Monday, October 10, 2011

Front of Fridge is Valuable Real Estate

“What’s that and why is it posted on the fridge,” the children whine.

Even after careful, pre-planned explanation of the purpose and necessity of the Excel Spreadsheet Half Marathon Training Schedule and its important location on the front of the fridge, the children are not very understanding. 

“You told us nothing goes on the fridge because it makes the house look cluttered,” the children whine.

I quickly correct that things can go on the fridge.  Just not for very long.  Only something as important as the Excel Spreadsheet Half Marathon Training Schedule can be displayed on the front of the fridge until every box is checked off and I am ready to race.

“You don’t let us put our artwork on the fridge,” the children whine.

Sure I do.  Each piece of artwork is allowed to be posted on the fridge for all to enjoy, until dinner is over.  Then we take it down and add it to the pile for their scrapbooks.

“What about our school lunch calendar?” the children whine.

Seems silly to me to post a lunch menu in plain sight when you always get hot lunch. Where’s the surprise in that?

“While we are on the subject, I’d still like to know why you keep moving my travel schedule to a file cabinet, because it belongs on the fridge,” my husband whines.

My kitchen, my fridge, my Excel Spreadsheet Half Marathon Training Schedule.  Can’t you three be more supportive? 

Too Late To Be a Marathon-ista

I have spent many miles training for a half marathon that happens this Sunday.

Many Miles. Many Miles.  Many Miles.

I’ve battled my fitness goals, conquered my bad knee fears, and fought the dying of the 39th light.  I will prove it on Sunday.  And I will look good doing it!

Having been around the block a few times (see 40th birthday reference above), I know a few things.  First and foremost, the exact right outfit on the first day of school is the difference between Prom with a hot, hunky senior and Homecoming Dance with a pack of like-dateless girls.  There is no second chance at your first wrist corsage, ladies! 

There are serious race day wardrobe and accessory issues that have yet to be addressed.  I refuse to cross that finish line looking anything but smoking hot, lily fresh, and fully hydrated.

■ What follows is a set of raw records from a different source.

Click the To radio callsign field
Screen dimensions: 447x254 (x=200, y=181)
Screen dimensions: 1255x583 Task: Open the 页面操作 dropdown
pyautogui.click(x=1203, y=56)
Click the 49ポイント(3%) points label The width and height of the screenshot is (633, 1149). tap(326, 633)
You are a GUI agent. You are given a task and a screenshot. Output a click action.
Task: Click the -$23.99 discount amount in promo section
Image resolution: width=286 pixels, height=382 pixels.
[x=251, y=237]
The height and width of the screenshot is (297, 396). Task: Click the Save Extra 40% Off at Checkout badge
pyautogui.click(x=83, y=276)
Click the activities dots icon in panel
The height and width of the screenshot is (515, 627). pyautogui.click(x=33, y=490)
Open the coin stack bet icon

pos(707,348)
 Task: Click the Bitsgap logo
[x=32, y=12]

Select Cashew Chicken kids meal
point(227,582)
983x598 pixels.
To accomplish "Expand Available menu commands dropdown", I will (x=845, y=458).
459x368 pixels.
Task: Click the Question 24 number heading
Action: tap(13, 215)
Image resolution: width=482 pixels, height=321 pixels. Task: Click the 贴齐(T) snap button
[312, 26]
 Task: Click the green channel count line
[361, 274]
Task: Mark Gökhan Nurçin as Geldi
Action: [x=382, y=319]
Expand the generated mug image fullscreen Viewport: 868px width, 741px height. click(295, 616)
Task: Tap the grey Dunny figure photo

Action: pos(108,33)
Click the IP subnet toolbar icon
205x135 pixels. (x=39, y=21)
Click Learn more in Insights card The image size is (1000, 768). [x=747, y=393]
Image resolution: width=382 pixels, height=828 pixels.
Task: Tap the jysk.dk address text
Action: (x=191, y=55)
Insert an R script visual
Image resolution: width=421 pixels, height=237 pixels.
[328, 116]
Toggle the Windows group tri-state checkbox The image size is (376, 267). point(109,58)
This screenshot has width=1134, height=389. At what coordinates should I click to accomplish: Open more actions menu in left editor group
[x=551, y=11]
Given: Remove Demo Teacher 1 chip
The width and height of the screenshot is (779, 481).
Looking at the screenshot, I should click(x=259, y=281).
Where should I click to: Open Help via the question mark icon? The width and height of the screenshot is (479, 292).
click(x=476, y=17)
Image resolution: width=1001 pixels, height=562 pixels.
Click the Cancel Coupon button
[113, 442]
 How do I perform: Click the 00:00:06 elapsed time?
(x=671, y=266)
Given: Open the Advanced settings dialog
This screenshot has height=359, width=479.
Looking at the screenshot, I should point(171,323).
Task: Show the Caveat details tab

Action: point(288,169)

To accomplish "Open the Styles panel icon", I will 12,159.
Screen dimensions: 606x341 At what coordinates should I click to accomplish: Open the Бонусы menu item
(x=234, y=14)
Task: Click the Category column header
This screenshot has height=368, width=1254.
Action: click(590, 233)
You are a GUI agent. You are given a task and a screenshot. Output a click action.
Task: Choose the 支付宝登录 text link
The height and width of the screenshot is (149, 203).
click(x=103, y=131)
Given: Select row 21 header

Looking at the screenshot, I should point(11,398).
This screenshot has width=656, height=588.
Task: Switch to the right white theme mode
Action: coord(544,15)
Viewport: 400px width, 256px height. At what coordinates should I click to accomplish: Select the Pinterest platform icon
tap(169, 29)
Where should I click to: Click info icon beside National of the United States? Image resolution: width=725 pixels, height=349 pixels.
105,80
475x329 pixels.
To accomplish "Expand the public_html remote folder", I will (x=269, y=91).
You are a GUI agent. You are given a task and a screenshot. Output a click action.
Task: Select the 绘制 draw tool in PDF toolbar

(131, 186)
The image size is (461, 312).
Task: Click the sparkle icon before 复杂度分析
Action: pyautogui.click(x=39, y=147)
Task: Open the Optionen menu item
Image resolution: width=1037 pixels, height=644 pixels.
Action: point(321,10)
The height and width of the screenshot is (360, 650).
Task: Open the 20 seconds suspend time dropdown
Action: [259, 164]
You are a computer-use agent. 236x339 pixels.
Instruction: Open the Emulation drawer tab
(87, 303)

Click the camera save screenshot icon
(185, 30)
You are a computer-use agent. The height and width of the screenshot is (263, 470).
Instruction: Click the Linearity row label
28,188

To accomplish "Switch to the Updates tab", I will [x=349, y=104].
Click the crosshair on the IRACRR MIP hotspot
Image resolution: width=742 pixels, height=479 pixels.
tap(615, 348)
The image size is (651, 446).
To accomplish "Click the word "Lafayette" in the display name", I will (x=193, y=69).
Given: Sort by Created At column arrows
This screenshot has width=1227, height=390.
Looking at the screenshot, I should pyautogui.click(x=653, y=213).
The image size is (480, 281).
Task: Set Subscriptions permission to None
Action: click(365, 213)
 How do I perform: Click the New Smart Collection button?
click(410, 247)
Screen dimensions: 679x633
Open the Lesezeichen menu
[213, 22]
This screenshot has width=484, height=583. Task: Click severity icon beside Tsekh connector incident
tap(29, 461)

When the training schedule allows 3 days of rest before the big day, this time should be spent at Dick’s Sport, the Nike Outlet, and paying overnight shipping fees to

Wednesday is Day of Rest #1. 

In preparation, I started my strategic shopping list about an hour ago.  I went online with firm conviction that looking good was going to cost some serious dough.  I needed advice on the fabrics and color hues to become a true Half Marathon-ista.  

Care to guess the most common advice I read? 

Nothing New.  Nothing New.  Nothing New.

All this training with the goal of a perfect time and a perfect outfit?  And now you tell me I am TOO LATE for something cute and new? 

I can hardly wait to see my Finish Line Picture.  A white tank with armpit stains should nicely compliment the baseball cap of which my dog chewed on the rim and the socks with mismatched cuffs.  I assume the “Nothing New” theory does not apply to the knotted shoelace I have been meaning to change for three weeks?  Oh hell, it probably does.